In past issues of the National Law Enforcement Museum Insider, we shared brief overviews of the Museum’s permanent exhibits. Now, we examine some stories and artifacts each exhibit will highlight.

Equipment: Motorola brand hand-held radio, ca. 1993,
used by ATF agent during
Waco siege. 2008.70.30.
Collection of the
National Law Enforcement
Museum, Washington, DC.

Through first person accounts of life on the job, the Officers’ Stories exhibit will reveal to visitors the rich diversity of American law enforcement, past and present. Officers' Stories will share the wide range of officers’ experiences through a selection of short stories told by the officers who lived them.

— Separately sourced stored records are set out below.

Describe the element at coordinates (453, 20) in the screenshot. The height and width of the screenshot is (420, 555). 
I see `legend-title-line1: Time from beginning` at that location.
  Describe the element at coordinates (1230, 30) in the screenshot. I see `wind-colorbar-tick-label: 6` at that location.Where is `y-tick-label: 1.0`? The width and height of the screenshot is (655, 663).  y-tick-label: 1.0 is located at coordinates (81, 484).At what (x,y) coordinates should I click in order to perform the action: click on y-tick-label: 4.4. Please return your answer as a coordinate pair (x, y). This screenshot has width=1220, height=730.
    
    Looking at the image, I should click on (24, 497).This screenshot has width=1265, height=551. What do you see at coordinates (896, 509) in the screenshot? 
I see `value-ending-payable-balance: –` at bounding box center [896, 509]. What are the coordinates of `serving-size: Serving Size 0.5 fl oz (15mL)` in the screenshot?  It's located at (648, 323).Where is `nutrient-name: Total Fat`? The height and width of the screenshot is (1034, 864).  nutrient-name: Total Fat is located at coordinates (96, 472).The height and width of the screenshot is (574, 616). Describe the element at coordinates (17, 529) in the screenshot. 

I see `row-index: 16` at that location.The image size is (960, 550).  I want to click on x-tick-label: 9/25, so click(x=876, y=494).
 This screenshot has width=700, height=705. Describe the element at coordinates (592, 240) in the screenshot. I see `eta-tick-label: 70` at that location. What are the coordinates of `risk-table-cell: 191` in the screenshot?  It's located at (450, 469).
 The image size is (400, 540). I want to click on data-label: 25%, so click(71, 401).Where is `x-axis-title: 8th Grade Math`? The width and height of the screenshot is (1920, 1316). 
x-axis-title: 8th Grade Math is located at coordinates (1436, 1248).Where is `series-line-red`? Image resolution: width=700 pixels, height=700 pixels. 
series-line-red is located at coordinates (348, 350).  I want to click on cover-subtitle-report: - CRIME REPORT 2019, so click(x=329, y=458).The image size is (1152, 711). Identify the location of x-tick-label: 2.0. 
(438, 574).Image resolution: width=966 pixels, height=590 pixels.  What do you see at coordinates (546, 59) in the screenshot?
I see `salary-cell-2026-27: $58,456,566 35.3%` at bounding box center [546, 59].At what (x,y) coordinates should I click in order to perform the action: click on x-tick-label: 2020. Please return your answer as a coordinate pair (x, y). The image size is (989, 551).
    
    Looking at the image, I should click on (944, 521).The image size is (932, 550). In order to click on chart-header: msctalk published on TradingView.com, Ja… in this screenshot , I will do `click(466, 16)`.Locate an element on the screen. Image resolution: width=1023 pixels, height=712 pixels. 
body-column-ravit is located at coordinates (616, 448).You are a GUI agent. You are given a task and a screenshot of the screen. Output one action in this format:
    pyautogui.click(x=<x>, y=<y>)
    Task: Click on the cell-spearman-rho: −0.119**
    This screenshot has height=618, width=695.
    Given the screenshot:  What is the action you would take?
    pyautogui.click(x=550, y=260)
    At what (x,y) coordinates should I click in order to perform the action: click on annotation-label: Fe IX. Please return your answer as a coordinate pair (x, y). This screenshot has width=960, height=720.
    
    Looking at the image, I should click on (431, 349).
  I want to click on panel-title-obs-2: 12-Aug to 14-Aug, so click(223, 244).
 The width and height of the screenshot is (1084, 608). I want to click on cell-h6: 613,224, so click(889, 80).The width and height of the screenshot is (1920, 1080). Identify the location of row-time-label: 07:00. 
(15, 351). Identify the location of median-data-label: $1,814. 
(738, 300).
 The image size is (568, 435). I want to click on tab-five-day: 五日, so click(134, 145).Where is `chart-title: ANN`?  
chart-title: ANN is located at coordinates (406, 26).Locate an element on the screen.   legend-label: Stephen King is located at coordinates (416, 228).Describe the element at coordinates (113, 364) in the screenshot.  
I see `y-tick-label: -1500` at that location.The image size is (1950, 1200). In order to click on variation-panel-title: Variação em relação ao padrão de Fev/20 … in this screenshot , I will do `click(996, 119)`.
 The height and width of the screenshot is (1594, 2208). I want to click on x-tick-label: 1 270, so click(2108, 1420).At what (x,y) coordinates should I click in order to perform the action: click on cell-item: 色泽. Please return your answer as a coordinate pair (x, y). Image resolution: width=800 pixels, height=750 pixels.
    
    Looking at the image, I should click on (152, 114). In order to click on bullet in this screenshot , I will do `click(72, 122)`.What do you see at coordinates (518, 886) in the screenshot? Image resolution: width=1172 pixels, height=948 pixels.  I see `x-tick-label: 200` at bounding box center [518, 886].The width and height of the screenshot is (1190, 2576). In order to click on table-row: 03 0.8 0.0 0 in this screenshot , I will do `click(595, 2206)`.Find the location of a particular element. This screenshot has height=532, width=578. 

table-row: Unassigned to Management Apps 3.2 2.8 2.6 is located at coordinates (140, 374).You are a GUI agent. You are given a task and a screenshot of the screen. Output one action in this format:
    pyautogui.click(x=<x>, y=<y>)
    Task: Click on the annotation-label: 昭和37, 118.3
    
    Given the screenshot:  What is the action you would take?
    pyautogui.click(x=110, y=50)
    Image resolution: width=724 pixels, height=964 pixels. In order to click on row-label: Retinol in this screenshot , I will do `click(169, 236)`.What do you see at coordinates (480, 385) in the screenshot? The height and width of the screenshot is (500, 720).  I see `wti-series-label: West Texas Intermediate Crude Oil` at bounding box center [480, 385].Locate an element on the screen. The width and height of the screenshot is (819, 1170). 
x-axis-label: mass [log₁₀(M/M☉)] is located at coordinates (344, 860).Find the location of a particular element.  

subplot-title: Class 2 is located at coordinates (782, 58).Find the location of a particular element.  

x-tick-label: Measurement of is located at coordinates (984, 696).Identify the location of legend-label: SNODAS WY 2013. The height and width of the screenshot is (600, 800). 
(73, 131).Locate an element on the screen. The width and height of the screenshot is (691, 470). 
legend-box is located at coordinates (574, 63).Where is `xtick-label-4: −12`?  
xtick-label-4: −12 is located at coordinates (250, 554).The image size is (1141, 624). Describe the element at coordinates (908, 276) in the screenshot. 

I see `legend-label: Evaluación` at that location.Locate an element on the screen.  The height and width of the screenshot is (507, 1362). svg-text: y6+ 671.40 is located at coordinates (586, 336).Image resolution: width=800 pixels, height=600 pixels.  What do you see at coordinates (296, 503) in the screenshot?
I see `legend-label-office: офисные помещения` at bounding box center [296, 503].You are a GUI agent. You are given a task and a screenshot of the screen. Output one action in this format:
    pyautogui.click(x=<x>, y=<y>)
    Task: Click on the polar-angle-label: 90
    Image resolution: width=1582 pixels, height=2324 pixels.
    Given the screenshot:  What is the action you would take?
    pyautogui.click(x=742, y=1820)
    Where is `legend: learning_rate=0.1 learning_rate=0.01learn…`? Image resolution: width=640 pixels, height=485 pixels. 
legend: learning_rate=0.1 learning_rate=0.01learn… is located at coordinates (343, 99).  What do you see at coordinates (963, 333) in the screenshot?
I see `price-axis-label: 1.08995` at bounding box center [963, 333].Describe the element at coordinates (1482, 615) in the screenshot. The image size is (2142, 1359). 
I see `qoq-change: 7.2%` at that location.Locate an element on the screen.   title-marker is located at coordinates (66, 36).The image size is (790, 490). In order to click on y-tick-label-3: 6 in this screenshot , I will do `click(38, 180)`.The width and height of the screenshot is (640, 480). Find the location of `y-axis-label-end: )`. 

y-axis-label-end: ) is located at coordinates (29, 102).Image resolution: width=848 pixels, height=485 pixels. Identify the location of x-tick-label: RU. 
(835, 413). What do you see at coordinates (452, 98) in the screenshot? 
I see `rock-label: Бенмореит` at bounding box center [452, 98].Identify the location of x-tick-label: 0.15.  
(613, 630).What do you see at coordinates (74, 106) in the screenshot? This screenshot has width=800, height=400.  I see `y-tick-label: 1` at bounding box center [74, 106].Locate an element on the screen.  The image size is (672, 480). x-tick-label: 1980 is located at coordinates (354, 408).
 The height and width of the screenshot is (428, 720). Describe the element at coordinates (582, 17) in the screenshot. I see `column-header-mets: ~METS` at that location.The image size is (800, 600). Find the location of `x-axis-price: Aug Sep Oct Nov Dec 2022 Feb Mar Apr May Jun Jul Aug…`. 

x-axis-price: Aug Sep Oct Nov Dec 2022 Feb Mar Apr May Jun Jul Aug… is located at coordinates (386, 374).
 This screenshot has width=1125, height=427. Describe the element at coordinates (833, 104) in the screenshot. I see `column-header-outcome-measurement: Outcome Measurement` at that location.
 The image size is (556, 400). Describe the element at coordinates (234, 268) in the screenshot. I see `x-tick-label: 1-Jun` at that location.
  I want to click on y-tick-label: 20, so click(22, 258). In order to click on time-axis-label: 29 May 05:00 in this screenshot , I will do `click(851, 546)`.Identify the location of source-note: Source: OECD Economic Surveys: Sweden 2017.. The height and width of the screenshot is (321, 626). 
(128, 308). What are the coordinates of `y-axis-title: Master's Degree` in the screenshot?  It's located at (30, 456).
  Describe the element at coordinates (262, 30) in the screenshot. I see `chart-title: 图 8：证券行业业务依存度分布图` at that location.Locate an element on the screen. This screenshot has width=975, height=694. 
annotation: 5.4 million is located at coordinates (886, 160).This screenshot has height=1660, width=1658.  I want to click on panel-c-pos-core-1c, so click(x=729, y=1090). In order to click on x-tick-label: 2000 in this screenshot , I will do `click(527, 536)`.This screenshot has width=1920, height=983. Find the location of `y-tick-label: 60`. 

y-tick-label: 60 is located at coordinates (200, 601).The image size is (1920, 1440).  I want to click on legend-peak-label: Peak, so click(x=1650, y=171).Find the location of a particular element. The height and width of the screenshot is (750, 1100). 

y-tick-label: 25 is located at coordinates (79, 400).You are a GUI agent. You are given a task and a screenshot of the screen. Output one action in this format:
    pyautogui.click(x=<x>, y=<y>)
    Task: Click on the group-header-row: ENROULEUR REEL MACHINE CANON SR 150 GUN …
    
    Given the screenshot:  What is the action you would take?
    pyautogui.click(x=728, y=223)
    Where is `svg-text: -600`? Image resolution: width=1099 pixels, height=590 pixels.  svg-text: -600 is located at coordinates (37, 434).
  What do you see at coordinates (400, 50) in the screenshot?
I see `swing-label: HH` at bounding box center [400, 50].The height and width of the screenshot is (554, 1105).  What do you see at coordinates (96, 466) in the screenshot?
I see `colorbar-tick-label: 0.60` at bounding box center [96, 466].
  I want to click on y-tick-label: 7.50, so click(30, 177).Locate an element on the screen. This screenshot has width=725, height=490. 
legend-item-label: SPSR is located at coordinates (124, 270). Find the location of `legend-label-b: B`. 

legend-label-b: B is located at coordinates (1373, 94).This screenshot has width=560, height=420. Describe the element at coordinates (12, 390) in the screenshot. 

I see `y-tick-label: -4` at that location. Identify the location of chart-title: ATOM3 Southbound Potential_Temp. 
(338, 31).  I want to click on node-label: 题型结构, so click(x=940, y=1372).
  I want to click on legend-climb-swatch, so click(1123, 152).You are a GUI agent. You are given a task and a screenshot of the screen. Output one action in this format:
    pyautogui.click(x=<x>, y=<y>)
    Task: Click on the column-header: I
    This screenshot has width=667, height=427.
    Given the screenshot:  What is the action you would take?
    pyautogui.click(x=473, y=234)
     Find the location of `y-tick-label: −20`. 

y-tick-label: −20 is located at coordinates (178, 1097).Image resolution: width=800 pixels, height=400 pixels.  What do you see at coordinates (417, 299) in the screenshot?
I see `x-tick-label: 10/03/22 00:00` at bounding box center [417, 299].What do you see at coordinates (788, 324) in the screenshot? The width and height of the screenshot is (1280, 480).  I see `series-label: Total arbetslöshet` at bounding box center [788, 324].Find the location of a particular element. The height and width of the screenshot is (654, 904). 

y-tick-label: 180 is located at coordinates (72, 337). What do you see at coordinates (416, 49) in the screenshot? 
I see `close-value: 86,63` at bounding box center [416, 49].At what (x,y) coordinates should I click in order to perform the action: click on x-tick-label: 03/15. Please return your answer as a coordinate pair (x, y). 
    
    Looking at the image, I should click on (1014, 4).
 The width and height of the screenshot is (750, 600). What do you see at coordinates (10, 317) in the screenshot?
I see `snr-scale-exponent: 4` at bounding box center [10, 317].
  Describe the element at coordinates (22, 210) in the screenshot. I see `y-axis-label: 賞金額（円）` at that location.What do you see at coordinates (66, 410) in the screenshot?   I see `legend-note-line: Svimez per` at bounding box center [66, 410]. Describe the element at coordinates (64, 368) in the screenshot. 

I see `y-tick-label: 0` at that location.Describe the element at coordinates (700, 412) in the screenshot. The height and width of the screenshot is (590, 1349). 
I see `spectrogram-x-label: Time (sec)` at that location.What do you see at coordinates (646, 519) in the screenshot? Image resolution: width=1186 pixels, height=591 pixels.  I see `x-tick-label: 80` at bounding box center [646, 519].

One section of this exhibit, called Tools of the Trade, will familiarize visitors with the different kinds of gear law enforcement professionals have used on the job throughout the years. It will begin by introducing some of the most basic tools and equipment used by most law enforcement officers, such as their protective body armor or the radios they carry to communicate.

The exhibit will eventually branch off to show more specialized items which illustrate the amazing variety of law enforcement equipment, such as a radar gun often used during traffic duty or a riot helmet worn for protection during crowd control. Here, visitors may step into the shoes of law enforcement officers by learning about the tools they use.

The Museum is currently in the process of acquiring one exciting piece of equipment for Officers’ Stories—a Chevy Silverado 1500 pick-up truck from the Arkansas Game and Fish Commission. What’s so special about this truck, you might ask?

It just so happens that this vehicle was used by Wildlife Officer Mike Neal to protect fellow officers during a 2010 parking lot shootout in West Memphis, Arkansas.

After killing two police officers during a traffic stop on May 20, the two gunmen fled the scene. Within hours, they were spotted in a nearby parking lot, where they engaged the first law enforcement officers to arrive on the scene in a firefight. Officer Neal was the first backup officer to arrive. He used his truck to ram the suspects’ van to distract them from shooting at the other officers.

Officer Mike Neal’s truck. Note the damage after ramming the van and intercepting bullets from two hostile gunmen in a West Memphis, Ark., parking lot, 2010. Courtesy of Officer Neal.

The suspects fired nearly 18 rounds from their AK-47s at Officer Neal. Over a dozen rounds went through Neal’s windshield, dashboard, and grill. The suspects did not survive the shootout, but all of the officers made it out alive. A dramatic yet tragic story, it demonstrates that the tools officers use, including their vehicles, are integral to their work and safety.

Officer Neal’s heroic episode will be told in Officers’ Stories, and the Museum looks forward to displaying his truck for visitors to see—bullet holes and all.